It only took my birds a couple days to transition to pellets and they've been on green & gold for about 2 years now. I'm very happy with the results and I do follow the directions on the bag closely. I feed at 6am and 6pm and pull the feed trays when done so I have very little waste unless I spill it. While breeding I do keep feed in front of them at all times but its in individual cages. I pay 19.50 per bag so its reasonable for a small loft like mine. When I transitioned to pellets I didnt give any choices - I pulled the grains and grit , cleaned the loft and they got pellets. They do seem to like the gold better at certain times of the year but most generally they are hungry and when chow time rolls around and they eat what ever mix is in front of them and when they slow down then the feed tray gets pulled until the next feeding. I give fresh water each day with one table spoon of dr braggs apple cider vinegar added to each gallon.


----------



## conditionfreak (Jan 11, 2008)

Short answers are:

Feed grit with it, even though the bag probably states grit is not necessary with it.
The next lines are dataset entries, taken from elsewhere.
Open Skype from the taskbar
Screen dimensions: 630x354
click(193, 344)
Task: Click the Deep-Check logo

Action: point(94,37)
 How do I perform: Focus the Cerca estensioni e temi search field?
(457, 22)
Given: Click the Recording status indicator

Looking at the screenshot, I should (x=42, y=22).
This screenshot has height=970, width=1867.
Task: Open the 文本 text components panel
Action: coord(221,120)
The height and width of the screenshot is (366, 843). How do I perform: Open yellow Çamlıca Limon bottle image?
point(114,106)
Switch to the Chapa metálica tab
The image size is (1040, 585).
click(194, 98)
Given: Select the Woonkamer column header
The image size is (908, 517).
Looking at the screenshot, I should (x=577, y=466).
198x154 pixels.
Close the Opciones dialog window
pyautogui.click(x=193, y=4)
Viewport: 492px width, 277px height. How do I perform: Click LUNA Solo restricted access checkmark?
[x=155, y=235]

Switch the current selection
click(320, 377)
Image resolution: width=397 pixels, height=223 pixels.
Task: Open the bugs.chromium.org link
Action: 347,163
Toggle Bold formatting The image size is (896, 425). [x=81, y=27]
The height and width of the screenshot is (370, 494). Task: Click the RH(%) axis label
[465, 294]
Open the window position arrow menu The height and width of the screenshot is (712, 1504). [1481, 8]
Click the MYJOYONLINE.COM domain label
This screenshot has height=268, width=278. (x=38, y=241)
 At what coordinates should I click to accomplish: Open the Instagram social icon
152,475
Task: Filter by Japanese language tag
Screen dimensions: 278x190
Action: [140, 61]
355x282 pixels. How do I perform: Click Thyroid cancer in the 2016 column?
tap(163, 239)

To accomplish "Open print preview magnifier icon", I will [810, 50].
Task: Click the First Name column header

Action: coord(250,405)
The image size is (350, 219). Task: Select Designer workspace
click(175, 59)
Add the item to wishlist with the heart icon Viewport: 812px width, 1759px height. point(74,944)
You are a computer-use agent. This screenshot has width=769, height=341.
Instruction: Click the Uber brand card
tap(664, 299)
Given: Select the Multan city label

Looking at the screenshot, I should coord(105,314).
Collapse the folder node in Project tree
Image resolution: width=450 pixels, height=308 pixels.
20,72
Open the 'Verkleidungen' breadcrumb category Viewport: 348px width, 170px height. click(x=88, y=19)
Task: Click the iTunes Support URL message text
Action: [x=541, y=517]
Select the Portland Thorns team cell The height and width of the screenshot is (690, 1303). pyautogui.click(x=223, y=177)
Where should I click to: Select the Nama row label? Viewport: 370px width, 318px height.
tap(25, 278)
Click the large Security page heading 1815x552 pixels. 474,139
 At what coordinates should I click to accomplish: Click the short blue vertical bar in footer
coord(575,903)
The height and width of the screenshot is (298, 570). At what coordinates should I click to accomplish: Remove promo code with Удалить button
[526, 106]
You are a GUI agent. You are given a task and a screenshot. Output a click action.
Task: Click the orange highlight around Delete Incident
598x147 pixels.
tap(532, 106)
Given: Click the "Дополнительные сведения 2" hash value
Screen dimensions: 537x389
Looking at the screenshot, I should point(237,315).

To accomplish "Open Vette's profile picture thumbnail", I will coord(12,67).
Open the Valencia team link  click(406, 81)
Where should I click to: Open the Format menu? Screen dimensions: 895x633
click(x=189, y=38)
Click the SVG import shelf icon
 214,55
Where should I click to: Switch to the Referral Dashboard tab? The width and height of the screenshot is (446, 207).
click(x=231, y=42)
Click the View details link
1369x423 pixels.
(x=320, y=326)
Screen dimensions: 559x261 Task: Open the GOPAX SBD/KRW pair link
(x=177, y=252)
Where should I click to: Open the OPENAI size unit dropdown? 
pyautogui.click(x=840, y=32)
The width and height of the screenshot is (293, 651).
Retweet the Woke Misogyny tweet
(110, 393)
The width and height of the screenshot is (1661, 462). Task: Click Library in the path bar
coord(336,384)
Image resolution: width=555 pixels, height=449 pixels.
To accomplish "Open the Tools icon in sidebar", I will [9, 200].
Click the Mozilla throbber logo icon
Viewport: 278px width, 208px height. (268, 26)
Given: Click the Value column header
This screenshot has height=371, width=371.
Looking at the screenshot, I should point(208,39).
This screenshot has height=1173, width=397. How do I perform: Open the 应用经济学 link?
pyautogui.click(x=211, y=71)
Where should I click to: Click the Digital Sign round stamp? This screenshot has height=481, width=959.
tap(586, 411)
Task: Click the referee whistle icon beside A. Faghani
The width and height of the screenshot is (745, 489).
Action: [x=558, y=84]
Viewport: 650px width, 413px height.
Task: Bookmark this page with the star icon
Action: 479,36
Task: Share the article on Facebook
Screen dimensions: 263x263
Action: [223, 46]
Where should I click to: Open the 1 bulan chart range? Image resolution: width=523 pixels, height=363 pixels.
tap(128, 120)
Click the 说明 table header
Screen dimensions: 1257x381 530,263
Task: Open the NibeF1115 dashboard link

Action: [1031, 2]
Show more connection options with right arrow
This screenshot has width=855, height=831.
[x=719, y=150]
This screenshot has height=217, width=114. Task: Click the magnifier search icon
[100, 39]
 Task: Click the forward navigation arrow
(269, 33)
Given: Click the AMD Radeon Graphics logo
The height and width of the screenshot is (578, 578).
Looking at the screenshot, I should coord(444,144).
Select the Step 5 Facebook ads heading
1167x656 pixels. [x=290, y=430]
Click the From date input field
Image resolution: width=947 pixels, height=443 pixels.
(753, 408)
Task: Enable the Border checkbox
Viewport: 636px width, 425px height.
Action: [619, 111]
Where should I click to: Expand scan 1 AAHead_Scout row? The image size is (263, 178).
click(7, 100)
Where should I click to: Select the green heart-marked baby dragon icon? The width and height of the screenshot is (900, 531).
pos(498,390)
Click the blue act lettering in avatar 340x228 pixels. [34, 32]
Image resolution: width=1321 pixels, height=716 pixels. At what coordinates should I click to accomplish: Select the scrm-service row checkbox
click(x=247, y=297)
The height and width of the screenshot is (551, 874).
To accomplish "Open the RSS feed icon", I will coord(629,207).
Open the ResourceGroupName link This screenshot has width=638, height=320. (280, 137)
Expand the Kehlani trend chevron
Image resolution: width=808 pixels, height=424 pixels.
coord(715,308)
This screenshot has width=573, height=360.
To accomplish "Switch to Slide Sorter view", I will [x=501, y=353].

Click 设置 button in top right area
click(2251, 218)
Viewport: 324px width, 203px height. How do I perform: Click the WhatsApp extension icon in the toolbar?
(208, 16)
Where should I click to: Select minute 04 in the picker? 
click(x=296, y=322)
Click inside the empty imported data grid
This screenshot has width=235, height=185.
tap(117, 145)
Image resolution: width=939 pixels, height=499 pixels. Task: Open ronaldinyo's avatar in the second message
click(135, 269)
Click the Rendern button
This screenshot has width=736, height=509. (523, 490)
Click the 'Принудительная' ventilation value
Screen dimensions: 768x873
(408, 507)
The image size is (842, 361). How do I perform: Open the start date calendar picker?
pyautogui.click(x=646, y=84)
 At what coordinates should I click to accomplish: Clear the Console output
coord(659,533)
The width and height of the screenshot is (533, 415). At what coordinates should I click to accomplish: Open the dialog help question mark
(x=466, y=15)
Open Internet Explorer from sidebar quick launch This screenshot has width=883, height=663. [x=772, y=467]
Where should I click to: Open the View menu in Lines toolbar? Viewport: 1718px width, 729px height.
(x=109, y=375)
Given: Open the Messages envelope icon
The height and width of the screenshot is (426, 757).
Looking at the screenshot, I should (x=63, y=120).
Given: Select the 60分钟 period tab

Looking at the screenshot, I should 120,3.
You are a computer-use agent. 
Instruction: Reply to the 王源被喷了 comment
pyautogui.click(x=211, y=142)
Store anyway you like as long as it is protected from vermin and the elements.

There is a certain amount of "loss" due to grain sometimes being turned into powder from the weight of it (you will see that in the bottom of the bag or container you keep it in).

Many believe that a total diet of pellets will cause birds to be more thirsty, and thus possibly stop on the way home from a race, to drink somewhere. I can not say whether this is true or not.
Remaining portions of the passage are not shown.